Answer

**step1** Understanding the problem

The problem asks for the expansion of the algebraic expression $$(4p - 3q)^2$$. This means we need to multiply the expression $$(4p - 3q)$$ by itself.

**step2** Identifying the mathematical concept

This problem involves the expansion of a binomial, specifically the square of a difference. This mathematical concept, which uses variables (like 'p' and 'q') and algebraic identities, is typically introduced in middle school or high school mathematics. However, we will proceed with the step-by-step expansion as requested.

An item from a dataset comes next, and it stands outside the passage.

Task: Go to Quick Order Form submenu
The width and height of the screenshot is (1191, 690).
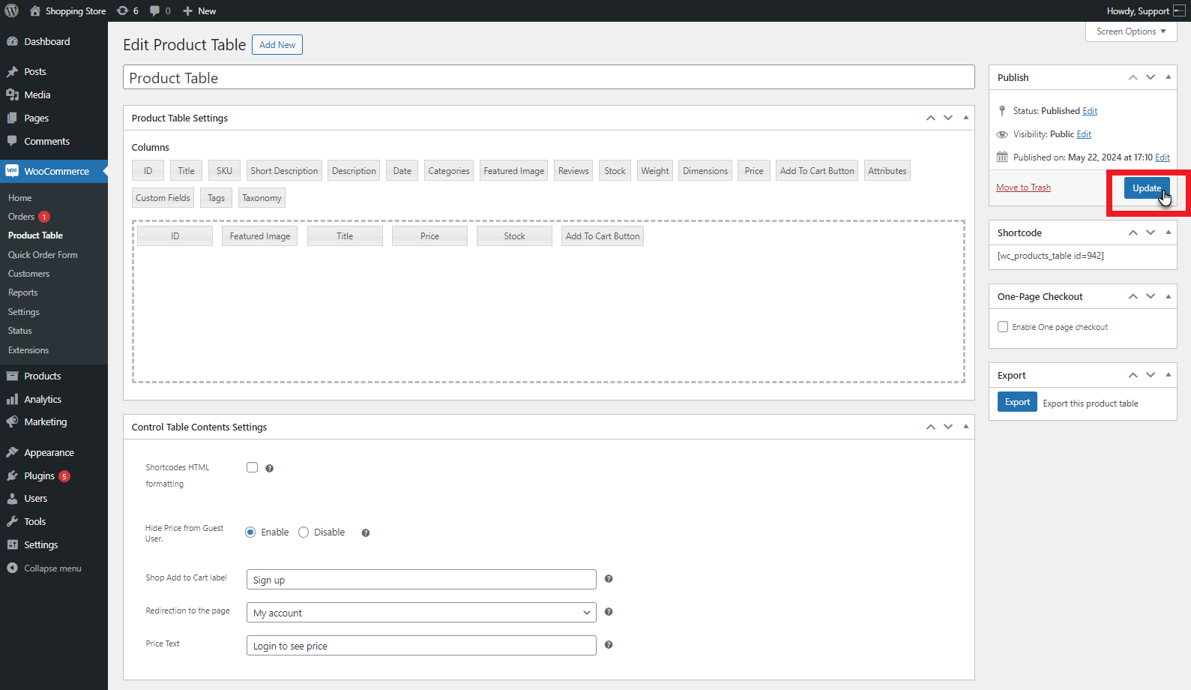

**step3** Applying the square of a binomial formula

The general formula for squaring a binomial of the form $$(a - b)^2$$ is $$a^2 - 2ab + b^2$$.
In our given expression, $$(4p - 3q)^2$$, we can identify $$a$$ as $$4p$$ and $$b$$ as $$3q$$.

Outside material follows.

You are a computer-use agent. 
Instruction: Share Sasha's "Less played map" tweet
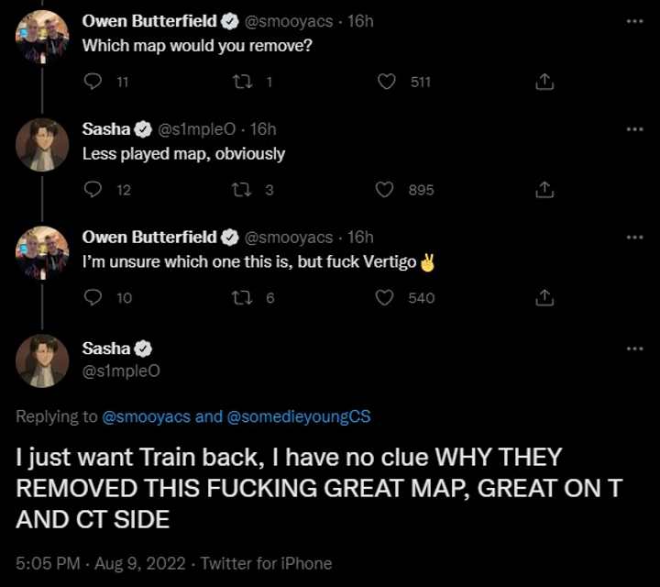[544, 190]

**step4** Substituting terms into the formula

Now, we substitute $$a = 4p$$ and $$b = 3q$$ into the general formula:
$$(4p - 3q)^2 = (4p)^2 - 2(4p)(3q) + (3q)^2$$

**step5** Calculating the first term, $$a^2$$

The first term is $$(4p)^2$$.
This means $$4p \times 4p$$.
To calculate this, we multiply the numerical parts and the variable parts separately:
$$4 \times 4 = 16$$
$$p \times p = p^2$$
So, $$(4p)^2 = 16p^2$$.

**step6** Calculating the middle term, $$-2ab$$

The middle term is $$-2(4p)(3q)$$.
To calculate this, we multiply the numerical coefficients first:
$$-2 \times 4 \times 3 = -8 \times 3 = -24$$
Then, we multiply the variables:
$$p \times q = pq$$
So, $$-2(4p)(3q) = -24pq$$.

**step7** Calculating the last term, $$b^2$$

The last term is $$(3q)^2$$.
This means $$3q \times 3q$$.
To calculate this, we multiply the numerical parts and the variable parts separately:
$$3 \times 3 = 9$$
$$q \times q = q^2$$
So, $$(3q)^2 = 9q^2$$.

**step8** Combining all terms for the final expansion

Finally, we combine the calculated terms from steps 5, 6, and 7:
$$(4p - 3q)^2 = 16p^2 - 24pq + 9q^2$$
This is the expanded form of the given expression.